Für alles ohne Dämpfer ? Bißchen viel für so einen Oldtimer.


----------



## SlowTV (16. September 2013)

naja in neuzustand wenn einen vergleichbaren findest dann zeig mal =)btw wärn das 1,5 rahmen und sldo wäre das meiner rechnung nach 650 für den kompletten und 349 für den hauptrahmen


----------



## MukkiMan (17. September 2013)

Wenn es wirklich ein L Ober-Unterrohr ist mit M Sattelstütze hätte ich schon interesse daran. Ist allerdings eine Frage des Preises


----------



## MTB-News.de




----------



## MukkiMan (18. September 2013)

http://dirt.mpora.com/video-clips/new-old-rankin.html

dürfte euch mit Sicherheit allen gefallen ;-)


----------



## harbourmastah (19. September 2013)

Yeah!!!!!


----------



## slihder (19. September 2013)

@ "HC-Maxi":
funzt das mit zwei Offset-Schalen oben und unten?


----------



## HC-Maxi (19. September 2013)

Ja funktioniert problemlos! Ich kenne sogar jemanden, der unten die -1,5er und oben ne umgedrehte -1,0er fährt. Sogar das geht seinen Angaben nach ohne Probleme.


----------



## MukkiMan (19. September 2013)

ich fahre auch unten die -1 und oben die -0,5


----------



## slihder (19. September 2013)

Ja cool.
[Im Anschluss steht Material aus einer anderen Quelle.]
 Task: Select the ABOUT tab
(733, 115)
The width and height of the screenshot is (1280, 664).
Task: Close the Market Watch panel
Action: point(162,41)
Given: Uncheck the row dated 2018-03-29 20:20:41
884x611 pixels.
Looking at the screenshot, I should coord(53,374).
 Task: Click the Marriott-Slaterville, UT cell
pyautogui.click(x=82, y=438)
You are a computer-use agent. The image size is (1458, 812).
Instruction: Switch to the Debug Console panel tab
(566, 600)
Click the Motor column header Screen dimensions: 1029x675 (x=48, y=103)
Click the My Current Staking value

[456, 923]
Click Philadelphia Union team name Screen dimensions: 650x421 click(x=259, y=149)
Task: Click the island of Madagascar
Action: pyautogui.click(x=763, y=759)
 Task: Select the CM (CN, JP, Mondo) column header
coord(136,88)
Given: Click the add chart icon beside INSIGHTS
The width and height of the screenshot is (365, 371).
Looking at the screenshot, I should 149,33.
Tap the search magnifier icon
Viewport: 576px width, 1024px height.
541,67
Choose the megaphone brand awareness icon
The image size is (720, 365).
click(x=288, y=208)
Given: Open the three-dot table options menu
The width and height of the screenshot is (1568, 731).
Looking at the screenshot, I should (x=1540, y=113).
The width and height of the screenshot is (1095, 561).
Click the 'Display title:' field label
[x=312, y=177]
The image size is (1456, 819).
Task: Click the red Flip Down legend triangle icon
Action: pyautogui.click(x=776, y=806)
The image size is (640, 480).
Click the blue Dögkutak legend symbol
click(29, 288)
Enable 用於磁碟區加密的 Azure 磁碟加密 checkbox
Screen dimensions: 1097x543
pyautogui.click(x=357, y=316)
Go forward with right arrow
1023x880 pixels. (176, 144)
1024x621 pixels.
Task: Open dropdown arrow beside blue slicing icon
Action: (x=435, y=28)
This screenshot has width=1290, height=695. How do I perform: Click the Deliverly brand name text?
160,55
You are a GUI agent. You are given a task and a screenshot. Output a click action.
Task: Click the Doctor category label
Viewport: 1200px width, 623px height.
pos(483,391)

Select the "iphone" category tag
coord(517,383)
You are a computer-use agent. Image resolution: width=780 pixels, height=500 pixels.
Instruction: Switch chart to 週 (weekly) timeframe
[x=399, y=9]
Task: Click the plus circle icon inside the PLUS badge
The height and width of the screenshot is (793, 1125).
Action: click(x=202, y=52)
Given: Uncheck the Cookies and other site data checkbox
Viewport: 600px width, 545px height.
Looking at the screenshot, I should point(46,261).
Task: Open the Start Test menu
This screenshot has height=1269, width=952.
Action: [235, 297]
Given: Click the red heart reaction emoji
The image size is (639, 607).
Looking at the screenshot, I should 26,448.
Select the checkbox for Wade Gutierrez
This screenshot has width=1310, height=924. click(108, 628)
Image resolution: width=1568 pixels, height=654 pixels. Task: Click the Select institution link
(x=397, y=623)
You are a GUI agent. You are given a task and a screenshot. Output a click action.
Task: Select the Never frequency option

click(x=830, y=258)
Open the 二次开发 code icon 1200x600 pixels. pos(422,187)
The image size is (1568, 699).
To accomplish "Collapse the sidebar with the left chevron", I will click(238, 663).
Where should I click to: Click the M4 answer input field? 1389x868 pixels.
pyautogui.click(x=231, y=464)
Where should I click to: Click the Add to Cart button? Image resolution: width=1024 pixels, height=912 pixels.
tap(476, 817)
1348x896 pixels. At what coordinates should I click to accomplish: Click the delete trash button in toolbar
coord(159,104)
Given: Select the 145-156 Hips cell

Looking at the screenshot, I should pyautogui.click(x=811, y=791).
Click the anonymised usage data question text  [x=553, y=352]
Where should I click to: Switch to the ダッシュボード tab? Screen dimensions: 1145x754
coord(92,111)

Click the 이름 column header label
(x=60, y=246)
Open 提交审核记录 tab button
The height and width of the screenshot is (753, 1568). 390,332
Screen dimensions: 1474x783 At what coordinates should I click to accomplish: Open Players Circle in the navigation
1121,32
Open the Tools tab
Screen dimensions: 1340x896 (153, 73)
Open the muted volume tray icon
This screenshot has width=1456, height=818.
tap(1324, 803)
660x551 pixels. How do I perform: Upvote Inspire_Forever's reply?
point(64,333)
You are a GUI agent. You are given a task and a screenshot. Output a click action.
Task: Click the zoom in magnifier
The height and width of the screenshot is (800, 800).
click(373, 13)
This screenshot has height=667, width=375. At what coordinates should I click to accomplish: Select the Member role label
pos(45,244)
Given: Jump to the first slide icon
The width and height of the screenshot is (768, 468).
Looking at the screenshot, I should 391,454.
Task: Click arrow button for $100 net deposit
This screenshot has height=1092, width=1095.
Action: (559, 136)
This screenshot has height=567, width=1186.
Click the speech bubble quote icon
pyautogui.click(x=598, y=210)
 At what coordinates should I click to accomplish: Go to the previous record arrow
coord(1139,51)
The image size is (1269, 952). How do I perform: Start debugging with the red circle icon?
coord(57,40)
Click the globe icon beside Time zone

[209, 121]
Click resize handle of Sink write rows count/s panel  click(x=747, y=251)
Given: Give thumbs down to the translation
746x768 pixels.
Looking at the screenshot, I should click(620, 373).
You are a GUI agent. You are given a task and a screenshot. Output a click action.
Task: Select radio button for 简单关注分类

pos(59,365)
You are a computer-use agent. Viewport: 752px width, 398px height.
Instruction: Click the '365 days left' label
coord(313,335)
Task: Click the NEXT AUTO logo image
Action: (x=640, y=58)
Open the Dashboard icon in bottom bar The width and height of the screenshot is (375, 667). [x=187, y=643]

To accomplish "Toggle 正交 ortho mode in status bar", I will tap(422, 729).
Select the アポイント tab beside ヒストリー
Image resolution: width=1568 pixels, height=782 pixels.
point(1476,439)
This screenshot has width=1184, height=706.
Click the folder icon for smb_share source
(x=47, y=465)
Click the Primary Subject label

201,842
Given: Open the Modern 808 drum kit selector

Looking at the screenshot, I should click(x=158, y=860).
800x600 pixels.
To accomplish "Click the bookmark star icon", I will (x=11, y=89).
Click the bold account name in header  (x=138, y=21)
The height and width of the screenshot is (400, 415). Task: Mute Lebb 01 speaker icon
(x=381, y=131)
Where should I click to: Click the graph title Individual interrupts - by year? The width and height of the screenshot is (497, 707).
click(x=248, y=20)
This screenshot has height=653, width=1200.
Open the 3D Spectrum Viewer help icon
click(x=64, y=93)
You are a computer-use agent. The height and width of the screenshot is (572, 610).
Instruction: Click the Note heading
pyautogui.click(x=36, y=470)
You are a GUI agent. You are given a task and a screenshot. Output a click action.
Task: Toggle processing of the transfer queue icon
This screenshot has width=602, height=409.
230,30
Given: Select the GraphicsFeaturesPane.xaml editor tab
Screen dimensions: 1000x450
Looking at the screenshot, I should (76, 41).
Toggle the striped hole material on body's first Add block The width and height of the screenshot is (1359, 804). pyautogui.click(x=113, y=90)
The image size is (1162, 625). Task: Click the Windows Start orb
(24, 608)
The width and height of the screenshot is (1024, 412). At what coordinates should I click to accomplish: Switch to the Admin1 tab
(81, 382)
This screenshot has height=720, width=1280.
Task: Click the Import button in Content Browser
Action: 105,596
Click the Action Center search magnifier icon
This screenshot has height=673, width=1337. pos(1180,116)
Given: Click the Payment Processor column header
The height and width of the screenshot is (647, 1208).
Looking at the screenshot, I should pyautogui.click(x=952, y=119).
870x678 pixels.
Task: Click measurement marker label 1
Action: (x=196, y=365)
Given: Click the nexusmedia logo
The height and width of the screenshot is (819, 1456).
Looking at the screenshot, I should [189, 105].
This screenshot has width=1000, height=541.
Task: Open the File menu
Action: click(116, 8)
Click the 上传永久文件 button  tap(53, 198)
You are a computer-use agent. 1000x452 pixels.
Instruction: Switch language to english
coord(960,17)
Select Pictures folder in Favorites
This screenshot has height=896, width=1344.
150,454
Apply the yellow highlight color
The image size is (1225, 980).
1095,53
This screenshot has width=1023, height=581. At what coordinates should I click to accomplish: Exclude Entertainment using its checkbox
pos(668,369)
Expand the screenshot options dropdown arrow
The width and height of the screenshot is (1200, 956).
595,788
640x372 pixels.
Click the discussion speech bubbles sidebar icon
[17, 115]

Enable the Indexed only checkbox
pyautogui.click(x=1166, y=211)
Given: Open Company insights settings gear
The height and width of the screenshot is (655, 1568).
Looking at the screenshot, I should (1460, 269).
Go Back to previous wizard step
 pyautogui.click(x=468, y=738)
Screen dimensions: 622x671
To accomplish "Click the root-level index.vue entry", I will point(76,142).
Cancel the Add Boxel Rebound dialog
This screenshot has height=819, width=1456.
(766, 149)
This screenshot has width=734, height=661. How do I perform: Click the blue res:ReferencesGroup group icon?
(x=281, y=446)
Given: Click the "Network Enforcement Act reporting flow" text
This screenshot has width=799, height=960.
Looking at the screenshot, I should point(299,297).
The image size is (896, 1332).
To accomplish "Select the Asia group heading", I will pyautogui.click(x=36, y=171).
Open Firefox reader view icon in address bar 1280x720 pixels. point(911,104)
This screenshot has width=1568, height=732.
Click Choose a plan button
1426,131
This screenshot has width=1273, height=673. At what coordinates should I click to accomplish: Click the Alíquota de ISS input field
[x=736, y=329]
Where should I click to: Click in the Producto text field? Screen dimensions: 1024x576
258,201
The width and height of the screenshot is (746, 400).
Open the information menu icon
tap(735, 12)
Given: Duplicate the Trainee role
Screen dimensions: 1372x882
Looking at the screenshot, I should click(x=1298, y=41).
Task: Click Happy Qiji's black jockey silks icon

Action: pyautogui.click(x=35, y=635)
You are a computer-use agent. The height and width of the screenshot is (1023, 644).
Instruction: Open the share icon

Ich habe unten schon eine 1 grad Schale drin und wollte gegen eine 1.5er tauschen aber wenn noch mehr geht. Warum nicht.


----------



## MTB-News.de




----------



## san_andreas (19. September 2013)

Irgendwie bin ich wohl zu doof, aber warum sollten sich die Neigungen der Schalen addieren, wenn ich oben und unten verschiedene Schalen rein mache ?


----------



## HC-Maxi (19. September 2013)

Eine davon um 180 Grad umdrehen


----------



## HC-Maxi (19. September 2013)

Ich hole noch etwas weiter aus, denn vllt kennt nicht jeder die Funktionsweise eines Anglesets. Normalerweise besteht ein Angleset aus einer 0 Grad Schale in Kombination mit einer Schale die dann nen Offset macht. Also entweder 0,5 1,0 oder 1,5 Grad. Je nachdem in welche Richtung der Offset zeigt, wird der LW flacher oder steiler. Wenn man nun z.B unten eine 1,5er Schale nimmt, so dass die Öffnung für den Gabelschaft weiter vorne ist und unten anstatt der 0 Grad Schale eine 1,0 Grad Schale so montiert dass die Öffnung weiter hinten ist, "addieren" sich die Winkel (in etwa).


----------



## san_andreas (20. September 2013)

Wie das geht, weiß ich. Ob sich das aber addiert ?....hat das mal jemand nachgemessen ?

Was habt ihr für Steuersätze verbaut ? Bei meinem K9 waren es ob und unten 1 Grad Neigung, die versetzt montiert werden...die Schale unten rutscht nach vorne, die oben nach hinten.


----------



## slihder (20. September 2013)

ja genauso kann man es demnach auch mit dem CC Angle Set machen. 
ich habe bisher wie gesagt nur unten eine 1° Offsetschale drin. Ob sich das jetzt haargenau addieren lässt sei mal dahingestellt aber in etwa auf alle Fälle...


----------



## HC-Maxi (20. September 2013)

Nein, die Addition ist ne Annäherung... schon klar. Die Kombi aus -1,5 und -0,5 ergibt etwas mehr als -2,0... aber eher schon bei ner irrelevanten Nachkommastelle


----------



## SlowTV (23. September 2013)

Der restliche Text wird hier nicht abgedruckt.